Più in generale, la dimensione della guerra alle porte dell’Europa porta il dibattito sulla proposta di un esercito comune europeo, altro tema che spacca le famiglie europee. E’ dall’aggressione russa dell’Ucraina del febbraio 2022 che gli Stati membri discutono di come attuare quell’assunzione di maggiori responsabilità” sancita nella Dichiarazione di Versailles. Il passo più consistente è stato fatto il 6 marzo scorso, quando la Commissione ha adottato un piano – sulla falsa riga di quello per lo sviluppo di vaccini e medicinali anti-Covid durante la pandemia – per produrre fino al 40% degli armamenti “in modo collaborativo”, e per mobilitare 1,5 miliardi di euro per il settore. “L’Europa deve essere in grado di difendersi da sola” è lo slogan che domina l’homepage del sito dei Popolari europei, i più grandi sostenitori del progetto, che nel manifesto chiedono che “ogni sforzo per la difesa sia integrato alla Nato” attraverso una “stretta collaborazione con Regno Unito e Norvegia” per promuovere “deterrenza e sicurezza”. Ursula von der Leyen, che durante il suo mandato è stata tra le promotrici di una forza comune, ha anticipato che, se rielett,a proporrà il Commissario alla Difesa.

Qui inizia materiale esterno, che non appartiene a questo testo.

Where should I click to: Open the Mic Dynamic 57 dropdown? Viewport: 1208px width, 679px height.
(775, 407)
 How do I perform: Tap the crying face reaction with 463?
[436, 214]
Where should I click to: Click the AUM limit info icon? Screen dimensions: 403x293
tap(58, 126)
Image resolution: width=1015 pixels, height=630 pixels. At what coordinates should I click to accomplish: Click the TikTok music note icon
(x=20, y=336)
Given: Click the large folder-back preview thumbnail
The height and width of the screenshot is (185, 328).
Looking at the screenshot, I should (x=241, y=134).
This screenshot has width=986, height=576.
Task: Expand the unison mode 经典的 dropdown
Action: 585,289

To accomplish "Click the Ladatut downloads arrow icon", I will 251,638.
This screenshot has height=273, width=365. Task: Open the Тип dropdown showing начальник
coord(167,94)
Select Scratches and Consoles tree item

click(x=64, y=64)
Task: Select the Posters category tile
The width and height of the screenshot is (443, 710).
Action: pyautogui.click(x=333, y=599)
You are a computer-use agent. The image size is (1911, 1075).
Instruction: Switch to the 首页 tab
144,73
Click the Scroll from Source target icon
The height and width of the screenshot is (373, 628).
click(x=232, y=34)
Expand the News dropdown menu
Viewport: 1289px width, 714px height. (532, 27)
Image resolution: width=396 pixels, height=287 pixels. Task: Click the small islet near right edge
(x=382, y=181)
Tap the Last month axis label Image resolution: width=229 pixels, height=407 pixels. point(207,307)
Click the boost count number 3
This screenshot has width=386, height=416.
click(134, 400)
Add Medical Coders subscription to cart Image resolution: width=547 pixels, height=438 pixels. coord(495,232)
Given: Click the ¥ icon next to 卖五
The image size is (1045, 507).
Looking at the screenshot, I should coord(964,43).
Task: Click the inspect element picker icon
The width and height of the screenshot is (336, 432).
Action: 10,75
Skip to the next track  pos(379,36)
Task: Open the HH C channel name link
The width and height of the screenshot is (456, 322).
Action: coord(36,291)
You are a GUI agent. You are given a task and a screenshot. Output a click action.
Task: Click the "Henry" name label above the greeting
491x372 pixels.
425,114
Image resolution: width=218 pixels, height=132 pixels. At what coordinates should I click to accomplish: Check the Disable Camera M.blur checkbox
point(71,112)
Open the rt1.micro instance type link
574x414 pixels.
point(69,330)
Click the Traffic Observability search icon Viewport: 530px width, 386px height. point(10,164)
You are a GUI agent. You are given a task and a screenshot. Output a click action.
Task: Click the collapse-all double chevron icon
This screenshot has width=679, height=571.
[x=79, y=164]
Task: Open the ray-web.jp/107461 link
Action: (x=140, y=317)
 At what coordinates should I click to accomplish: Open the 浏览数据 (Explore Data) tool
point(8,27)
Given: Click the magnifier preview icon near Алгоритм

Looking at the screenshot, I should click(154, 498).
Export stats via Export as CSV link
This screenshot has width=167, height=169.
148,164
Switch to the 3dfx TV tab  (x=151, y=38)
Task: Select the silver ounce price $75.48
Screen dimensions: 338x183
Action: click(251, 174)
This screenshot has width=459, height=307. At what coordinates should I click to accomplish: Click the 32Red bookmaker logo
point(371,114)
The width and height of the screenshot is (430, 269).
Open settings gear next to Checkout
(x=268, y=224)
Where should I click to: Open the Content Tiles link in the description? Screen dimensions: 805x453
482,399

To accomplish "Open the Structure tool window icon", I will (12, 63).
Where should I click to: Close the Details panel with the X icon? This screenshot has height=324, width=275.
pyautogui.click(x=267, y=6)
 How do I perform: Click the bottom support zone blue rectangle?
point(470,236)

Decisi sostenitori dell’Unione europea per la Difesa sono anche i centristi di Renew Europe, mentre meno convinta è la destra dei Conservatori e riformisti, che – in linea con la linea sovranista – suggeriscono di trovare investimenti per ricerca e industria di armi e apparecchiature tecnologiche per rafforzare gli eserciti dei singoli Paesi membri. A metà strada si collocano i Socialisti e democratici: non parlano di “esercito Ue,” ma invocano più cooperazione con la Nato e “un mercato interno della difesa più integrato”, invitando però l’Ue a non rinunciare al suo ruolo di mediatore nei conflitti, né alla lotta per la messa al bando delle armi nucleari e neanche alla necessità di vietare la vendita di armi a quei Paesi che violano i diritti umani, in linea col Codice di condotta europeo in materia di export di armamenti. Un approccio analogo lo hanno i Verdi che, pur sostenendo la cooperazione in ambito militare, ricordano che la sicurezza comune si raggiunge prima di tutto con società civili forti e strategie di lungo periodo che prevengano le crisi. Si invoca quindi un “servizio esterno europeo di politica estera e sicurezza” più forte. Anche stavolta, al capo estremo del dibattito si colloca la Sinistra europea, contraria alla corsa alle armi: per rispondere alle crisi attuali propone la pace “che si oppone al trend bellicista”, e la riduzione del Pil destinato dai 27 Stati membri all’acquisto di armamenti.